Cioma Schönhaus hat es wirklich gegeben. Er gehörte zu den etwa 7000 Juden, die in Berlin während des Krieges untertauchten; nur 1700 von ihnen haben überlebt. Vielen hat Schönhaus mit seinen gefälschten Pässen geholfen; er hat sich auch selbst gerettet und konnte kurz vor seiner Entdeckung in die Schweiz fliehen, wo er 2015 im Alter von 92 Jahren starb. Elf Jahre vorher erschien sein autobiografischer Bericht, den Maggie Peren als Autorin und Regisseurin nun adaptiert.
Das führt fast zwangsläufig dazu, dass der Film ganz aus der Sicht von Schönhaus erzählt ist. Der Krieg bleibt außen vor: Keine Bomben und keine Zerstörungen, kein Hunger und keine Toten. Selten einmal ertönen Alarmsirenen oder spielen Szenen auf der Straße. „Der Passfälscher“ ist ein Film der Auslassungen und Andeutungen. Diese Abwesenheit des Krieges und der NS-Gräuel nimmt Peren bewusst in Kauf. Sie konzentriert sich ganz auf das Porträt eines Überlebenskünstlers, der sich zwischen Hallodri und Held trotz Schikanen und Verfolgung einen unerschütterlichen Optimismus bewahrt. Ein Jude nicht als Opfer, sondern als Schelm: diese Ambivalenz macht die Figur des Cioma Schönhaus so interessant.

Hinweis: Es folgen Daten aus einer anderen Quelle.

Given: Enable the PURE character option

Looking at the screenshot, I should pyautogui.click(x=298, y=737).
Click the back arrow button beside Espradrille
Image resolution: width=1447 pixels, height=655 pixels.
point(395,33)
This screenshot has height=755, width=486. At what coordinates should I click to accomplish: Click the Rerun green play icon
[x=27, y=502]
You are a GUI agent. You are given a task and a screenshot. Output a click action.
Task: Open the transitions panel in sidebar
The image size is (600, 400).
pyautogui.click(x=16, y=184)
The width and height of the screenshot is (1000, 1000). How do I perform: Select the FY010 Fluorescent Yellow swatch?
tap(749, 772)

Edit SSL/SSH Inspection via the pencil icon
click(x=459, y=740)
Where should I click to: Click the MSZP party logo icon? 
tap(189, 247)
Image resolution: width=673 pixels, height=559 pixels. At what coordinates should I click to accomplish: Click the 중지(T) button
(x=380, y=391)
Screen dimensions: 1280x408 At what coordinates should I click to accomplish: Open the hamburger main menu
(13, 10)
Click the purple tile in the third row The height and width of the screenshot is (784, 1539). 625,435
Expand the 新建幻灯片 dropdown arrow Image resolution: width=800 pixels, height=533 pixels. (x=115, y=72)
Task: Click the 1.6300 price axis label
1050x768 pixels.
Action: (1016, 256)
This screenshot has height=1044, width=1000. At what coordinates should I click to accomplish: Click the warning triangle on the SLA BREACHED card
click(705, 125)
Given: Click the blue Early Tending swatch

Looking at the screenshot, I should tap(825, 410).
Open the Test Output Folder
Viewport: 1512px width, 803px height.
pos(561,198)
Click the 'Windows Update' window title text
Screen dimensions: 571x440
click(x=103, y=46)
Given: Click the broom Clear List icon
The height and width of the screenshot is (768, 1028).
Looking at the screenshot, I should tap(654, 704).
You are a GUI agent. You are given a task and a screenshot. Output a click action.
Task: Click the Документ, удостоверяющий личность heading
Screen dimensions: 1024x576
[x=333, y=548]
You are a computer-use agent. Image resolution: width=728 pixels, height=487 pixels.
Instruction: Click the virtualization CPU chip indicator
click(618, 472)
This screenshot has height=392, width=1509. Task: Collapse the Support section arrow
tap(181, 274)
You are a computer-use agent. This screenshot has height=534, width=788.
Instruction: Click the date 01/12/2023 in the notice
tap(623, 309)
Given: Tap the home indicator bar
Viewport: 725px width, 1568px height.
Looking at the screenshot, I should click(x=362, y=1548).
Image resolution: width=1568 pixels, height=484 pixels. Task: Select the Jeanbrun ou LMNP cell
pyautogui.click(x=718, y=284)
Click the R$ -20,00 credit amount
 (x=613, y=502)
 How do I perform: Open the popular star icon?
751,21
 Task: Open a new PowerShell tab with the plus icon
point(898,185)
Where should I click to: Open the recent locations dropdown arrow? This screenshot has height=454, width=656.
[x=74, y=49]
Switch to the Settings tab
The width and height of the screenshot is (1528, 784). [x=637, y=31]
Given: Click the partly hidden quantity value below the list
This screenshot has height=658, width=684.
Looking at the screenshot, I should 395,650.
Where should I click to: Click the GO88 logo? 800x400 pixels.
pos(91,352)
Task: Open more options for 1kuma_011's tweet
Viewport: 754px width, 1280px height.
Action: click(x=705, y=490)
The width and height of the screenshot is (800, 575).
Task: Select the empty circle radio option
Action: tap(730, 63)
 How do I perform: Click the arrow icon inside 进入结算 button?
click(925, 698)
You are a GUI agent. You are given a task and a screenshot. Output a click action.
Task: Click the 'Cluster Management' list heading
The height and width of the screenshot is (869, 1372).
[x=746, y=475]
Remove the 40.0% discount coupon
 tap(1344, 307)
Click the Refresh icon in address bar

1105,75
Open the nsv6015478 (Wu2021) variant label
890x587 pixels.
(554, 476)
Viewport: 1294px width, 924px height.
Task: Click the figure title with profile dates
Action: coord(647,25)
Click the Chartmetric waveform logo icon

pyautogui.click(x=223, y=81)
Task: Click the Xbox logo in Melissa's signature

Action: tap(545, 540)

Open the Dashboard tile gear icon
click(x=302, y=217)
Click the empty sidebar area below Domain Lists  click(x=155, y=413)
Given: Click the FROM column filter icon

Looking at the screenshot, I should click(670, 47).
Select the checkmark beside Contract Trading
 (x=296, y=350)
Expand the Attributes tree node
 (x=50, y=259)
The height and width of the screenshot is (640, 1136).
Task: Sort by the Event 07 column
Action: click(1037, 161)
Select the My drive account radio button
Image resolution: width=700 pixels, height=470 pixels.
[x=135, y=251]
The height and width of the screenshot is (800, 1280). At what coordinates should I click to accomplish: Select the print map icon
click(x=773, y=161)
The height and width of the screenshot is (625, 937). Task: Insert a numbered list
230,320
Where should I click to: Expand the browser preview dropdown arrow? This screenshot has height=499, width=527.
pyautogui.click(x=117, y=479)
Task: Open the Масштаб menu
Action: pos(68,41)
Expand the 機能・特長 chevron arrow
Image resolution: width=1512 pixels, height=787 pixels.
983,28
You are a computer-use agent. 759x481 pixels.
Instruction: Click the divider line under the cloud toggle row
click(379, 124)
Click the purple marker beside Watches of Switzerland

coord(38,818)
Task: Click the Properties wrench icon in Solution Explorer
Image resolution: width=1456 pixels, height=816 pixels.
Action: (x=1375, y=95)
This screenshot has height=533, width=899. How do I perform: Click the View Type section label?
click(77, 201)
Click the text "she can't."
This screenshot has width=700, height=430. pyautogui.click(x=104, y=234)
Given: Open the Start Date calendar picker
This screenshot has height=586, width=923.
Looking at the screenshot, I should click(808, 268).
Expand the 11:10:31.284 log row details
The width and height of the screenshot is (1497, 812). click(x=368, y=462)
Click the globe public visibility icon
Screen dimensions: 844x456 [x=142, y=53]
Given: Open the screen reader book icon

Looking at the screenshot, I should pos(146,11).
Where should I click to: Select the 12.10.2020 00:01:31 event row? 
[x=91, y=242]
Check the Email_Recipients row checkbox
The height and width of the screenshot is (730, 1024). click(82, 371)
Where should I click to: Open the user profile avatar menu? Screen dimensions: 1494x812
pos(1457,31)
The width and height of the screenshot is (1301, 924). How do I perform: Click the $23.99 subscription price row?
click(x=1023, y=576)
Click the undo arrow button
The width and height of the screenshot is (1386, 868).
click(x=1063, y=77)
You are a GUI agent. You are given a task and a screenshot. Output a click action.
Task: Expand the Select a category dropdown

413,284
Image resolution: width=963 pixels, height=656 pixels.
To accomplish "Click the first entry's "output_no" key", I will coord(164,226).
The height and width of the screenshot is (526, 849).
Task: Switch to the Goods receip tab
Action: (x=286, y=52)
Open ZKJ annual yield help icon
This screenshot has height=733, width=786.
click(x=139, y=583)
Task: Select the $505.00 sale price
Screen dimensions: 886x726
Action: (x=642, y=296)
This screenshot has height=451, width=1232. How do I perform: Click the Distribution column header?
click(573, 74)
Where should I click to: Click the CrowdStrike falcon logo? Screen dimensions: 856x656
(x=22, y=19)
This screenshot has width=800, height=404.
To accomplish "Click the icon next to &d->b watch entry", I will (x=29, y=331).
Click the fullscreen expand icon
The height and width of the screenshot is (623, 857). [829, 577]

Gier und Schuld der Deutschen
Darüber hinaus ist der Film auch die Geschichte einer großen Freundschaft, denn ohne die Fürsorge von Det könnte Cioma in manchen Situationen nicht bestehen. Seine verhaltene Spannung bezieht der Film aus der Frage, ob Cioma gefasst wird oder nicht. Peren schildert seinen Alltag in Innenräumen, die stets auch Schutz- und Rückzugsräume sind: in der Rüstungsfabrik, in der Cioma kurzfristig arbeitet und so seiner Deportation entgeht, den Restaurants, in denen er neben Nazi-Größen sitzt, in der Straßenbahn, die er unvorsichtigerweise benutzt, oder der Wohnung, die immer leerer wird.
Gerade in diesen Szenen wird der Antisemitismus und Rassismus der deutschen Bevölkerung deutlich. Obwohl die Nazis die Möbel der Familie Schönhaus schon beschlagnahmt haben, versucht eine habgierige Nachbarin sie schamlos dennoch an sich zu reißen. Eine monströse Figur, die von Nina Gummich ins Extrem getrieben wird. Die These von der Kollektivschuld der Deutschen: Hier ist sie einmal schmerzhaft anschaulich.